- Task to complete -
Show all lines containing "will" from the data below.

- Saved data entries -

Content starts

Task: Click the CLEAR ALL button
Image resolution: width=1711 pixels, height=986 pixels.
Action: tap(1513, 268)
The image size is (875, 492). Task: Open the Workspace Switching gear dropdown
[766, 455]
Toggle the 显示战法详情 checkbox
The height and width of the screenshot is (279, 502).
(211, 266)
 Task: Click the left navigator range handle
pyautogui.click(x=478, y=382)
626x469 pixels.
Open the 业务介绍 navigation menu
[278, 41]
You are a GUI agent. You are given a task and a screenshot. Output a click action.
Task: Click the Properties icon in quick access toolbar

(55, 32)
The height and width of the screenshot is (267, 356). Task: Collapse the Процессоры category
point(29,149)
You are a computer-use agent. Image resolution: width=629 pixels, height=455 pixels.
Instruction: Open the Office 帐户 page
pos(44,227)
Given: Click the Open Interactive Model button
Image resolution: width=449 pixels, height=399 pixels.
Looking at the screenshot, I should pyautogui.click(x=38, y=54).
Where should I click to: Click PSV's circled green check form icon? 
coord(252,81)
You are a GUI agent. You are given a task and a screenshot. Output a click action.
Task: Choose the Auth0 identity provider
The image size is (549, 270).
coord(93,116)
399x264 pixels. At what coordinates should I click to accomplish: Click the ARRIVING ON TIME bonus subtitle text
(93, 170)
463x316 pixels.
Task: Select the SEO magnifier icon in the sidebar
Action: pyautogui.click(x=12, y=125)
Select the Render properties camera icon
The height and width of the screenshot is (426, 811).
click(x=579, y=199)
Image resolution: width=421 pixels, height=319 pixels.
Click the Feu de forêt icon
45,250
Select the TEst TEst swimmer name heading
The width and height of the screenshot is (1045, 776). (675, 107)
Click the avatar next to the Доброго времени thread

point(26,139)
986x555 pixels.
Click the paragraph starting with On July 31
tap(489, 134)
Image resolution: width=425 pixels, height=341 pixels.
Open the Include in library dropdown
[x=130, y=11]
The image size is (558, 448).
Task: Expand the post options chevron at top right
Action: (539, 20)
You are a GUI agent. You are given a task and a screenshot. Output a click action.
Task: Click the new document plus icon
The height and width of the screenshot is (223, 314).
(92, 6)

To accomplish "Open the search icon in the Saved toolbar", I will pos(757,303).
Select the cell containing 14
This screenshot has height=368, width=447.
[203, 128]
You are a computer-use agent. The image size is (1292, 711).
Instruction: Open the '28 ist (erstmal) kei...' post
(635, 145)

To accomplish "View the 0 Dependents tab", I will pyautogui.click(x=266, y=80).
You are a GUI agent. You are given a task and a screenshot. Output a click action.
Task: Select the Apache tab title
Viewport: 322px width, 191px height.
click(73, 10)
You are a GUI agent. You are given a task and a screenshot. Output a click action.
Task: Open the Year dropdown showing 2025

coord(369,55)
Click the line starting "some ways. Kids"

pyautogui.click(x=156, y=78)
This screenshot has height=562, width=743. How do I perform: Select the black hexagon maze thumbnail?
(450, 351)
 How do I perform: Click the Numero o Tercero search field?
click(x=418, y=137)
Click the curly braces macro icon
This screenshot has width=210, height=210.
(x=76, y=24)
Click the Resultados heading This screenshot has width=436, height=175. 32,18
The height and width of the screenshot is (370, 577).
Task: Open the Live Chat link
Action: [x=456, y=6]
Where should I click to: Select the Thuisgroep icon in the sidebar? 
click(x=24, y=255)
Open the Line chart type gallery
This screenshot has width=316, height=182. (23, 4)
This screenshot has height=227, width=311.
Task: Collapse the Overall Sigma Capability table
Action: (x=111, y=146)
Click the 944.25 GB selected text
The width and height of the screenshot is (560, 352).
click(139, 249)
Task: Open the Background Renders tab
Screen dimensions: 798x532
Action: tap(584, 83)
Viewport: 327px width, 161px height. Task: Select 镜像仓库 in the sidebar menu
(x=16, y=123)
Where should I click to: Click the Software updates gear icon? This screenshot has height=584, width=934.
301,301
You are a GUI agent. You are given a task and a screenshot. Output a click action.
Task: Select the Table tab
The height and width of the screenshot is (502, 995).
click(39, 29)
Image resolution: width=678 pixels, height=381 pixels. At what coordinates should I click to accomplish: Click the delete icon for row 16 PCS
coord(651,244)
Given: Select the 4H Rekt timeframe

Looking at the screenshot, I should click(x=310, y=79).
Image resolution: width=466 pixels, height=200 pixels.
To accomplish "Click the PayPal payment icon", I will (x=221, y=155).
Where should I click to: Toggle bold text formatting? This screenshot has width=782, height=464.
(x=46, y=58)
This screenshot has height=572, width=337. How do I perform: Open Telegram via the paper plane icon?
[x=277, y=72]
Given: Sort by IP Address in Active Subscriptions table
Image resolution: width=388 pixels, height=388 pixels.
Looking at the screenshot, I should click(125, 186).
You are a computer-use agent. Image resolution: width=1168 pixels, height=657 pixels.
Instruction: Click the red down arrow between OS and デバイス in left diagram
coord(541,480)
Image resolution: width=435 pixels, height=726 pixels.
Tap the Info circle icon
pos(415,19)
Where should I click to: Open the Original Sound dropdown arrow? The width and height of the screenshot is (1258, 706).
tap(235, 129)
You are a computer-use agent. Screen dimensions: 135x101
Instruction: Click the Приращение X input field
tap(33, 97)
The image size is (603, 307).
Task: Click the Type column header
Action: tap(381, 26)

Content ends

- Answer for this exercise -
To accomplish "Open the search icon in the Saved toolbar", I will pos(757,303).
To accomplish "View the 0 Dependents tab", I will pyautogui.click(x=266, y=80).
To accomplish "Click the PayPal payment icon", I will (x=221, y=155).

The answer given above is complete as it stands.